INSTRUCTION 1:
Write out the rows below word for word, starting with the first row and going on through the line that contains "(221, 199).".

Runs a class symbolic regression task ie. searching for a single functional form fitting multiple datasets allowing each dataset to have its own realization specific free constant values (spe_free_consts) but using the same class free constants (class_free_consts) for all datasets. (Wrapper around physo.task.fit)

Parameters:

multi_X (list of len (n_realizations,) of np.array of shape (n_dim, ?,) of float) – List of X (one per realization). With X being values of the input variables of the problem with n_dim = nb of input variables.
multi_y (list of len (n_realizations,) of np.array of shape (?,) of float) – List of y (one per realization). With y being values of the target symbolic function on input variables contained in X.
multi_y_weights (list of len (n_realizations,) of np.array of shape (?,) of float or array_like of (n_realizations,) of float or float, optional) – List of y_weights (one per realization). With y_weights being weights to apply to y data. Or list of weights one per entire realization. Or single float to apply to all (for default value = 1.).
X_names (array_like of shape (n_dim,) of str or None (optional)) – Names of input variables (for display purposes).
X_units (array_like of shape (n_dim, n_units) of float or None (optional)) – Units vector for each input variables (n_units <= 7). By default, assumes dimensionless.
y_name (str or None (optional)) – Name of the root variable (for display purposes).
y_units (array_like of shape (n_units) of float or None (optional)) – Units vector for the root variable (n_units <= 7). By default, assumes dimensionless.
fixed_consts (array_like of shape (?,) of float or None (optional)) – Values of choosable fixed constants. By default, no fixed constants are used.
fixed_consts_units (array_like of shape (?, n_units) of float or None (optional)) – Units vector for each fixed constant (n_units <= 7). By default, assumes dimensionless.
class_free_consts_names (array_like of shape (?,) of str or None (optional)) – Names of free constants (for display purposes).
class_free_consts_units (array_like of shape (?, n_units) of float or None (optional)) – Units vector for each free constant (n_units <= 7). By default, assumes dimensionless.
class_free_consts_init_val (dict of { str : float } or None (optional)) – Dictionary containing free constants names as keys (eg. ‘c0’, ‘c1’, ‘c2’) and corresponding float initial values to use during optimization process (eg. 1., 1., 1.). None will result in the usage of token.DEFAULT_FREE_CONST_INIT_VAL as initial values. None by default.
spe_free_consts_names (array_like of shape (?,) of str or None (optional)) – Names of free constants (for display purposes).
spe_free_consts_units (array_like of shape (?, n_units) of float or None (optional)) – Units vector for each free constant (n_units <= 7). By default, assumes dimensionless.
spe_free_consts_init_val (dict of { str : float } or dict of { str : array_like of shape (n_realizations,) of floats } or None, optional) – Dictionary containing realization specific free constants names as keys (eg. ‘k0’, ‘k1’, ‘k2’) and corresponding float initial values to use during optimization process (eg. 1., 1., 1.). Realization specific initial values can be used by providing a vector of shape (n_realizations,) for each constant in lieu of a single float per constant. None will result in the usage of token.DEFAULT_FREE_CONST_INIT_VAL as initial values. None by default.

SUPPLIED DATA:
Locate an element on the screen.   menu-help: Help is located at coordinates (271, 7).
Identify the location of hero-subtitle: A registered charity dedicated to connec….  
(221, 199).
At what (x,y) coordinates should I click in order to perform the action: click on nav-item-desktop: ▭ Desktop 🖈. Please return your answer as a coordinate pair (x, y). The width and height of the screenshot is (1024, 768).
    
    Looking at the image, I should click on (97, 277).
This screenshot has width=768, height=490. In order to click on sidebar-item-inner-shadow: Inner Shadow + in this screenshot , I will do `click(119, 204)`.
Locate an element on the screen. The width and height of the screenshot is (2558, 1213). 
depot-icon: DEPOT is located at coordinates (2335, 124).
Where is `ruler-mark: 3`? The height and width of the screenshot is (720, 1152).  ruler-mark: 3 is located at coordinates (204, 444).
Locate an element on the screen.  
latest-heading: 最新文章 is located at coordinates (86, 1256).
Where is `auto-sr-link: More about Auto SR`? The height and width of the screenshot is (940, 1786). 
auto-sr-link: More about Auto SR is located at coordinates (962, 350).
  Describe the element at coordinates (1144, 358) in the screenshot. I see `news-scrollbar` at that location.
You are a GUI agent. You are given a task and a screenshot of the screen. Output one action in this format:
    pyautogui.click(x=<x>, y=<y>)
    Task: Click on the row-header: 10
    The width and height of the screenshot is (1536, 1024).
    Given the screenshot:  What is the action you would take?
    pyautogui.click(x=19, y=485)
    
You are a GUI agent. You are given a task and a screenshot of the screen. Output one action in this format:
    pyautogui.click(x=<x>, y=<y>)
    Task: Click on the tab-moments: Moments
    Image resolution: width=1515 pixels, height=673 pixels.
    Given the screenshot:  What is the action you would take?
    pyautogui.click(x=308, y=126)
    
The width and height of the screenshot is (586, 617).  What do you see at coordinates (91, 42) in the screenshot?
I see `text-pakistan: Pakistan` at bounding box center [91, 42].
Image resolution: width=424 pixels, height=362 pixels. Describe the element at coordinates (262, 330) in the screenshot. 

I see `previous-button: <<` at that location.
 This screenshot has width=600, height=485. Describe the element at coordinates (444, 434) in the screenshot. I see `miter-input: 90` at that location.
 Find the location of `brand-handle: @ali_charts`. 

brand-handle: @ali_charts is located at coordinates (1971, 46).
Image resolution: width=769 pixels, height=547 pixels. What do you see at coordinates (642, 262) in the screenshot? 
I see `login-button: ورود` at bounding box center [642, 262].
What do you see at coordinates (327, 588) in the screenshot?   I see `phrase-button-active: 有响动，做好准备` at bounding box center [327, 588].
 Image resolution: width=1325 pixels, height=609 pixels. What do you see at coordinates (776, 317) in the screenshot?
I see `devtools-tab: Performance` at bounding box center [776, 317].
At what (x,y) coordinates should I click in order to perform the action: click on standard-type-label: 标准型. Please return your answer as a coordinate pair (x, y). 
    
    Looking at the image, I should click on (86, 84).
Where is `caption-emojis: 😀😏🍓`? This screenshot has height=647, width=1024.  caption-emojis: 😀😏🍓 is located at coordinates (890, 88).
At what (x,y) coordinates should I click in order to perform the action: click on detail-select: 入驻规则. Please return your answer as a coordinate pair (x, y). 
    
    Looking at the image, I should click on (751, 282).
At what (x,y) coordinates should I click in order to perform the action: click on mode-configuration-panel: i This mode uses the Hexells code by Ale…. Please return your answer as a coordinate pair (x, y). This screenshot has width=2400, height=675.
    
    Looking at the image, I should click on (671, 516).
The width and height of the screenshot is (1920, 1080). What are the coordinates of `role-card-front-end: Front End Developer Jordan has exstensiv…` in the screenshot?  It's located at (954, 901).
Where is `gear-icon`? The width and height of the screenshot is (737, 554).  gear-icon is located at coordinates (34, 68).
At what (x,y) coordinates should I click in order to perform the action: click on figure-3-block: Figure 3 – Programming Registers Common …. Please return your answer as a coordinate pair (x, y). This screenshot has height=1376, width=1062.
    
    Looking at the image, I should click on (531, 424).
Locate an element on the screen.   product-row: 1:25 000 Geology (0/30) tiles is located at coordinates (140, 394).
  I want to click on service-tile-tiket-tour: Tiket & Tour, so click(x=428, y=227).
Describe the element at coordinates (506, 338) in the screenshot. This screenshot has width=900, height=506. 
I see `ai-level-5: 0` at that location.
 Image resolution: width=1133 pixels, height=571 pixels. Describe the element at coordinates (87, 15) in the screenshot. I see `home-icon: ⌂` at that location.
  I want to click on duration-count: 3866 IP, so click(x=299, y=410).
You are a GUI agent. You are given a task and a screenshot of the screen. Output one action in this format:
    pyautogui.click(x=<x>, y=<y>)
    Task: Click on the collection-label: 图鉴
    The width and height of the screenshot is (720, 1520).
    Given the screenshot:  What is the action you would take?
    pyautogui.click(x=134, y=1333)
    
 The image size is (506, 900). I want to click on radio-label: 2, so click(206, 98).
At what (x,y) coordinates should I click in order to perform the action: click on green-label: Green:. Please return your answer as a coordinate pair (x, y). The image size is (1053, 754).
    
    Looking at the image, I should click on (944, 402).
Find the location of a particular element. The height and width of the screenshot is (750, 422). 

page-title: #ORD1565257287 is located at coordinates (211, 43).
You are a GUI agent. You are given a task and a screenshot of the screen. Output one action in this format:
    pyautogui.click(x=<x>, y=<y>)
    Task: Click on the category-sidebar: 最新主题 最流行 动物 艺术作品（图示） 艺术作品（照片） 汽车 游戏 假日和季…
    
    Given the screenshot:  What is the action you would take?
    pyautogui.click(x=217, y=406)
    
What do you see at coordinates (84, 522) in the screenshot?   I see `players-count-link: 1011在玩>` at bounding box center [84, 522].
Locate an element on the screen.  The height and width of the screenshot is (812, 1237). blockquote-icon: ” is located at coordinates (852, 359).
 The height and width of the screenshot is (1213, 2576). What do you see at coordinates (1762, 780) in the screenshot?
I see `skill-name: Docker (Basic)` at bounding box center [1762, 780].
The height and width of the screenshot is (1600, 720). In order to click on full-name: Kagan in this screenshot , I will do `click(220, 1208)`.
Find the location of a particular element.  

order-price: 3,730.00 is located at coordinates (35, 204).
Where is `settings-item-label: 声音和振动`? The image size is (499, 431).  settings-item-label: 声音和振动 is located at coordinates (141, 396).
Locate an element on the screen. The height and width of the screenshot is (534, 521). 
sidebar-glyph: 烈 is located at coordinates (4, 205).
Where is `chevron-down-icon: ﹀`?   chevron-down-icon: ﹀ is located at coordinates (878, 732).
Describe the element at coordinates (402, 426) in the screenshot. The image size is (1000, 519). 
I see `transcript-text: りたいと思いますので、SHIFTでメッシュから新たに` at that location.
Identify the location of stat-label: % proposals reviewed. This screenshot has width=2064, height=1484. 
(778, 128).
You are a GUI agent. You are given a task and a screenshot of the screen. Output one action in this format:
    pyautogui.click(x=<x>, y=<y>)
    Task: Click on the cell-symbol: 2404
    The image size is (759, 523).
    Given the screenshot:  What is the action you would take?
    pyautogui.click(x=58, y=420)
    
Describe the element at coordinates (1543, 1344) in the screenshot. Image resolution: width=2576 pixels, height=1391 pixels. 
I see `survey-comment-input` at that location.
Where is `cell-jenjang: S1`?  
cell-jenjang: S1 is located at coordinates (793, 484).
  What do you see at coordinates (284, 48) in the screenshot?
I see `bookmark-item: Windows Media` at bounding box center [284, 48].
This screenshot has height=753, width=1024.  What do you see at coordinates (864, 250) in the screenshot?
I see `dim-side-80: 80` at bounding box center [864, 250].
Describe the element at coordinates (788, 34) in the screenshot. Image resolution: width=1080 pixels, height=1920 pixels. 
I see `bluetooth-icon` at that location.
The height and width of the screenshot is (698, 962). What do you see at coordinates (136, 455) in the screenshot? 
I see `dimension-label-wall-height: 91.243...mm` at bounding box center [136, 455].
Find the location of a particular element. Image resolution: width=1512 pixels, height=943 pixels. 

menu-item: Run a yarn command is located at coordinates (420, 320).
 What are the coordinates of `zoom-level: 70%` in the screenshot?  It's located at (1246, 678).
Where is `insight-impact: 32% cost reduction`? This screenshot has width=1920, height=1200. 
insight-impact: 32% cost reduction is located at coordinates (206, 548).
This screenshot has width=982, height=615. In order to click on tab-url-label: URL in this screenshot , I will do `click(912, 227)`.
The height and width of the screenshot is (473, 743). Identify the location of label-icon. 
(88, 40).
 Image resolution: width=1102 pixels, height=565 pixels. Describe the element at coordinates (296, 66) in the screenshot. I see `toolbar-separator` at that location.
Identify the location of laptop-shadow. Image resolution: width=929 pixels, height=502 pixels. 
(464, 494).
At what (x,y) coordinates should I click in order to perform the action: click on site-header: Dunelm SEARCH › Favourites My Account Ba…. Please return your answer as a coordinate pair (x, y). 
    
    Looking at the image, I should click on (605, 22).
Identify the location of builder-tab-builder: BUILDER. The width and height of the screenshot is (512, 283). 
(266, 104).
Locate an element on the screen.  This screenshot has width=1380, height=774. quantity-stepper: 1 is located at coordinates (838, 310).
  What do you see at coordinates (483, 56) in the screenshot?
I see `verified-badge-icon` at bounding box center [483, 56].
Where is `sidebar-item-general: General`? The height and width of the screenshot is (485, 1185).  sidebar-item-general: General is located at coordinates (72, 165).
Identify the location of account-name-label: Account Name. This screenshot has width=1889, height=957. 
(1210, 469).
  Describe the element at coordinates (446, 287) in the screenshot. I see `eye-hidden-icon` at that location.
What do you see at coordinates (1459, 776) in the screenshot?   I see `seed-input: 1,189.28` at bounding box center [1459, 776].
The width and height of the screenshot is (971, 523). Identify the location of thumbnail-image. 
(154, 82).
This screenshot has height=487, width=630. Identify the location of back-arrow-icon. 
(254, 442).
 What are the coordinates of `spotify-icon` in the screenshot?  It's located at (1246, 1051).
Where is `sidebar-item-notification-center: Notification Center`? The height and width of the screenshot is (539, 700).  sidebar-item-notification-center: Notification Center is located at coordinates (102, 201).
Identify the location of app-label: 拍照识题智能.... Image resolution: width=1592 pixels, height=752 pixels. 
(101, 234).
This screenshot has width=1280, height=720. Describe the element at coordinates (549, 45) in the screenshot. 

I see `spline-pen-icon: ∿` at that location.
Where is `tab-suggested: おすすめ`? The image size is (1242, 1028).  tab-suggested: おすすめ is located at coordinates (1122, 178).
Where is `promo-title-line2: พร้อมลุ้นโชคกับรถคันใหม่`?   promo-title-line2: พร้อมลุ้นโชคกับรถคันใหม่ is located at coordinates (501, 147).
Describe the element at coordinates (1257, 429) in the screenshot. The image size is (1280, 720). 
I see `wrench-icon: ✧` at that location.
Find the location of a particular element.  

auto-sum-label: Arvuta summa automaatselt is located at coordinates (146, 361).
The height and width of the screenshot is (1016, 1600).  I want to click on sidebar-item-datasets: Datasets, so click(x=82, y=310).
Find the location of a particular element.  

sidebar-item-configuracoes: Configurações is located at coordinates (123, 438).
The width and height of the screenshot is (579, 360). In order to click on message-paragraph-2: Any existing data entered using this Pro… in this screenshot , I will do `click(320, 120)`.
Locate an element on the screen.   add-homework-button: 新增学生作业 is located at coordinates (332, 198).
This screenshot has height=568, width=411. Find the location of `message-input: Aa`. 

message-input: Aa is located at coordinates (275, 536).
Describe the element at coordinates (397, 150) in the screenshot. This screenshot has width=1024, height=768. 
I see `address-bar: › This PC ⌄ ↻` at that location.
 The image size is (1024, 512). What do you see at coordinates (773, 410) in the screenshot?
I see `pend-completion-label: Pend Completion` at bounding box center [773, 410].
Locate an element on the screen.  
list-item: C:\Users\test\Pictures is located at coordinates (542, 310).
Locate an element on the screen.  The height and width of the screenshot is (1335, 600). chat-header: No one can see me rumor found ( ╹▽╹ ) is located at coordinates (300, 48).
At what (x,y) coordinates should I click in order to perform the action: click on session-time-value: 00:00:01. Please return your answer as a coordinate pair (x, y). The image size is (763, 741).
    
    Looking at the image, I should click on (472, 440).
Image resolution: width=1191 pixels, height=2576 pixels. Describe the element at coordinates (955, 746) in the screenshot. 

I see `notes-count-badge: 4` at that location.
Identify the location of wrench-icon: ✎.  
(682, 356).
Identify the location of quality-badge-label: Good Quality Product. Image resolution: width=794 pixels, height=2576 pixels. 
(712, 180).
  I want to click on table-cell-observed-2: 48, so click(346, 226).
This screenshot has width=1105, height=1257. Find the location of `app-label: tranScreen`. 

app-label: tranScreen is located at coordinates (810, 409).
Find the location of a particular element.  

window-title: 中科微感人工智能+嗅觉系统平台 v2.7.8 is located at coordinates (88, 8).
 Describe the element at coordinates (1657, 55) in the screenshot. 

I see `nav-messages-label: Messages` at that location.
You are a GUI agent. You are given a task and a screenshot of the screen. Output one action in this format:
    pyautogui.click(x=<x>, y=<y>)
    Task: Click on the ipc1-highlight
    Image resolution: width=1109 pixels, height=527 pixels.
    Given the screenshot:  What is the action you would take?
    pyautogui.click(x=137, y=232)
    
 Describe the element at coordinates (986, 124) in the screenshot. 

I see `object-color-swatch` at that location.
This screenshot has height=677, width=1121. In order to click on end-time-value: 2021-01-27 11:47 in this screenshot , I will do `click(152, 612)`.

INSTRUCTION 2:
Give again, word for word, the passage of the class symbolic regression documentation starting with "multi_y_weights (list of" and going on through "variable (n_units <= 7). By default, assumes dimensionless.".

EXERCISE OUTPUT 1:
Locate an element on the screen.   menu-help: Help is located at coordinates (271, 7).
Identify the location of hero-subtitle: A registered charity dedicated to connec….  
(221, 199).

EXERCISE OUTPUT 2:
multi_y_weights (list of len (n_realizations,) of np.array of shape (?,) of float or array_like of (n_realizations,) of float or float, optional) – List of y_weights (one per realization). With y_weights being weights to apply to y data. Or list of weights one per entire realization. Or single float to apply to all (for default value = 1.).
X_names (array_like of shape (n_dim,) of str or None (optional)) – Names of input variables (for display purposes).
X_units (array_like of shape (n_dim, n_units) of float or None (optional)) – Units vector for each input variables (n_units <= 7). By default, assumes dimensionless.
y_name (str or None (optional)) – Name of the root variable (for display purposes).
y_units (array_like of shape (n_units) of float or None (optional)) – Units vector for the root variable (n_units <= 7). By default, assumes dimensionless.